Philadelphia will consider shopping shortstop Jimmy Rollins, as ESPN's Buster Olney reports.
Rollins, who will enter his 15th major league season in 2014, is set to earn $11 million in 2014 and has an option for 2015 at the same value. That option vests with 434 plate appearances in 2014 as long as he doesn't finish the year on the disabled list. If the option doesn't vest, it becomes an $8 million club option for the Phillies, as well as a $5 million player option for Rollins.
The Phillies made him available last winter as well, but were unable to find the right deal. Rollins recently turned 35 years old, and put up his worst offensive season as a professional with a 667 OPS and six home runs in 2013.
If Philadelphia is able to trade Rollins this time around, they could turn to Freddy Galvis to replace him at short. Galvis has played a utility role for the club in the last two seasons with Rollins and Chase Utley firmly established in the middle infield, but as a minor leaguer Galvis played shortstop almost exclusively. Using him on an everyday basis could be a way for the Phillies to gauge his long-term value to club and save some much needed payroll in the process. But they'll have to trade their former MVP before that's an option, and that might not be as easy as it would've been a few years ago.

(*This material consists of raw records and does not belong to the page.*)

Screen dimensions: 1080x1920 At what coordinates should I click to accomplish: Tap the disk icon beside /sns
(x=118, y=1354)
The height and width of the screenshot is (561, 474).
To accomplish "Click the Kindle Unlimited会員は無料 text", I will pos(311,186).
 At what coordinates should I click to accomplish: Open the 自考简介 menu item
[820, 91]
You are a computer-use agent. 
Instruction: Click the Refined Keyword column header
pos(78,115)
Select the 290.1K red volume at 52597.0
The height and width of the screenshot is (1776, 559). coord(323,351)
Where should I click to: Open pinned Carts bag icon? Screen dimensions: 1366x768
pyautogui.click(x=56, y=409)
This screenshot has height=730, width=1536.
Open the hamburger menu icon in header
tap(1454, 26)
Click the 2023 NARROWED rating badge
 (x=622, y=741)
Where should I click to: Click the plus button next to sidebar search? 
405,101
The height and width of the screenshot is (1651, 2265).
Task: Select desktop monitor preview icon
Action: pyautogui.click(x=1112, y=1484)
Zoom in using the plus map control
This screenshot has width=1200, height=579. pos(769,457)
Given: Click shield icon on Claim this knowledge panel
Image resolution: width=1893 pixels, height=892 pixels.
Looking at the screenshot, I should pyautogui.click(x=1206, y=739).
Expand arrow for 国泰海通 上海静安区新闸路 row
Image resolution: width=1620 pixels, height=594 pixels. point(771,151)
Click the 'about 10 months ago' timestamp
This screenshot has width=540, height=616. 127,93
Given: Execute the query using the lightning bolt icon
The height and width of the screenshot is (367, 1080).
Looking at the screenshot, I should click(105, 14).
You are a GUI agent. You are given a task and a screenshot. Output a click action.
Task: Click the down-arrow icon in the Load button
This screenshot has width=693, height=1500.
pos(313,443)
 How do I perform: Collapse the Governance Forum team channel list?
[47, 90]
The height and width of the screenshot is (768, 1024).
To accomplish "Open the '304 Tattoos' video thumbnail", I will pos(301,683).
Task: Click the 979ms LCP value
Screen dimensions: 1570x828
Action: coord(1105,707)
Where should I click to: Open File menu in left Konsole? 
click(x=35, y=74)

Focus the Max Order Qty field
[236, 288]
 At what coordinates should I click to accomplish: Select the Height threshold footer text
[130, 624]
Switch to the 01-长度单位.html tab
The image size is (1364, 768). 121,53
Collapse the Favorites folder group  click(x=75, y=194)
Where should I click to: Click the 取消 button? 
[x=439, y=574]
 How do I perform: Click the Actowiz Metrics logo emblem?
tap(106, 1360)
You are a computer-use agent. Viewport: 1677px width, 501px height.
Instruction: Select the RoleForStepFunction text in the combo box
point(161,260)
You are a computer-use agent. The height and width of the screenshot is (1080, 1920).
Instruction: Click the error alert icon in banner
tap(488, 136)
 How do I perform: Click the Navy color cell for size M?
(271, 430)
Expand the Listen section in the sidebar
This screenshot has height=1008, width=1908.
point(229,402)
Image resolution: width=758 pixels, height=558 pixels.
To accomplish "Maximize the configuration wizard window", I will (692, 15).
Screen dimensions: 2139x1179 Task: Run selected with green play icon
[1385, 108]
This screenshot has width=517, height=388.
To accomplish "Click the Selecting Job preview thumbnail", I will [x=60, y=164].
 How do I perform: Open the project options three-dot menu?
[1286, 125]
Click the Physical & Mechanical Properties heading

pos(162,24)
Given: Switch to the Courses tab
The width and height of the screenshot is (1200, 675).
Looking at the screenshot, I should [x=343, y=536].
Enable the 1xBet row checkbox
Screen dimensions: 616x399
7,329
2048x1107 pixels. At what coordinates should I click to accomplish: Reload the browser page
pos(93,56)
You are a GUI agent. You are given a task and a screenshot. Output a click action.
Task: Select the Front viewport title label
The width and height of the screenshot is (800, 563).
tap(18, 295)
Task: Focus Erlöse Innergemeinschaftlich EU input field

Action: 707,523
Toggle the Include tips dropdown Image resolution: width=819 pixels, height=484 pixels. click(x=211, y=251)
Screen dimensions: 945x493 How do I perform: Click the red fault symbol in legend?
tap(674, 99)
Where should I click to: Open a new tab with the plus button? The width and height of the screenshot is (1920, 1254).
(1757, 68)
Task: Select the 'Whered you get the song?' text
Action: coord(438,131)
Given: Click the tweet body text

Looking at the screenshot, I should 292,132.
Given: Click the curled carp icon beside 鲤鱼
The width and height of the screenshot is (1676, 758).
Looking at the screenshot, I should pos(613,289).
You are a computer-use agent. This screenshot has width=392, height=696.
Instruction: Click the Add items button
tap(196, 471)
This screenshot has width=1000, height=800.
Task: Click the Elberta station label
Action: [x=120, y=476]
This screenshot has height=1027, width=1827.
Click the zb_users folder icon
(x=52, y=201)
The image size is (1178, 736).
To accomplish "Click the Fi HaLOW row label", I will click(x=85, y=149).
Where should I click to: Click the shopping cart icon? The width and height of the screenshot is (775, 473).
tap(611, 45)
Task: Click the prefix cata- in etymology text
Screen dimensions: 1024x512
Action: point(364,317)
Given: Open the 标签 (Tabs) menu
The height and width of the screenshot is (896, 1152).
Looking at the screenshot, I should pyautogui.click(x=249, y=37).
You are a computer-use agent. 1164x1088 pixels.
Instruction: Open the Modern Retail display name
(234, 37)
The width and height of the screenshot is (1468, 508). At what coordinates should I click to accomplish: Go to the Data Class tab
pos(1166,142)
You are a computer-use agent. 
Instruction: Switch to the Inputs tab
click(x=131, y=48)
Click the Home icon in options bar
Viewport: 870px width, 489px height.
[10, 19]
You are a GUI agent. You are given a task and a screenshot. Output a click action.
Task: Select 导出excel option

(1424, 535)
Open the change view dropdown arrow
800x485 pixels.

There aren't many teams with both the need at shortstop and the financial flexibility to add a player like Rollins. The Mets certainly have the need and could probably absorb a payroll hit of that magnitude, but it's uncertain whether or not the Phillies would entertain the idea of trading a franchise icon within the NL East.
If the Yankees aren't confident in Derek Jeter as their regular shortstop for 2014, and their earlier pursuit of free agent shortstop Stephen Drew has suggested as much, then Rollins could be a fit for them. However, they just gave Brendan Ryan a two-year deal and could still stay below the league's luxury tax threshold with some careful planning.
Beyond New York, few teams have a place to put Rollins unless he's willing to change positions. Since he has a full no-trade clause that he can use to veto any trade, that seems unlikely. In fact, as recently as this summer, Rollins said he would not waive the clause if the team asked him.
Facilitating a deal for Rollins might require Philadelphia to include cash in a potential swap, especially if they expect anything better than marginal prospects in return. Even then, a trade would take some pretty deft maneuvers from general manger Ruben Amaro, Jr.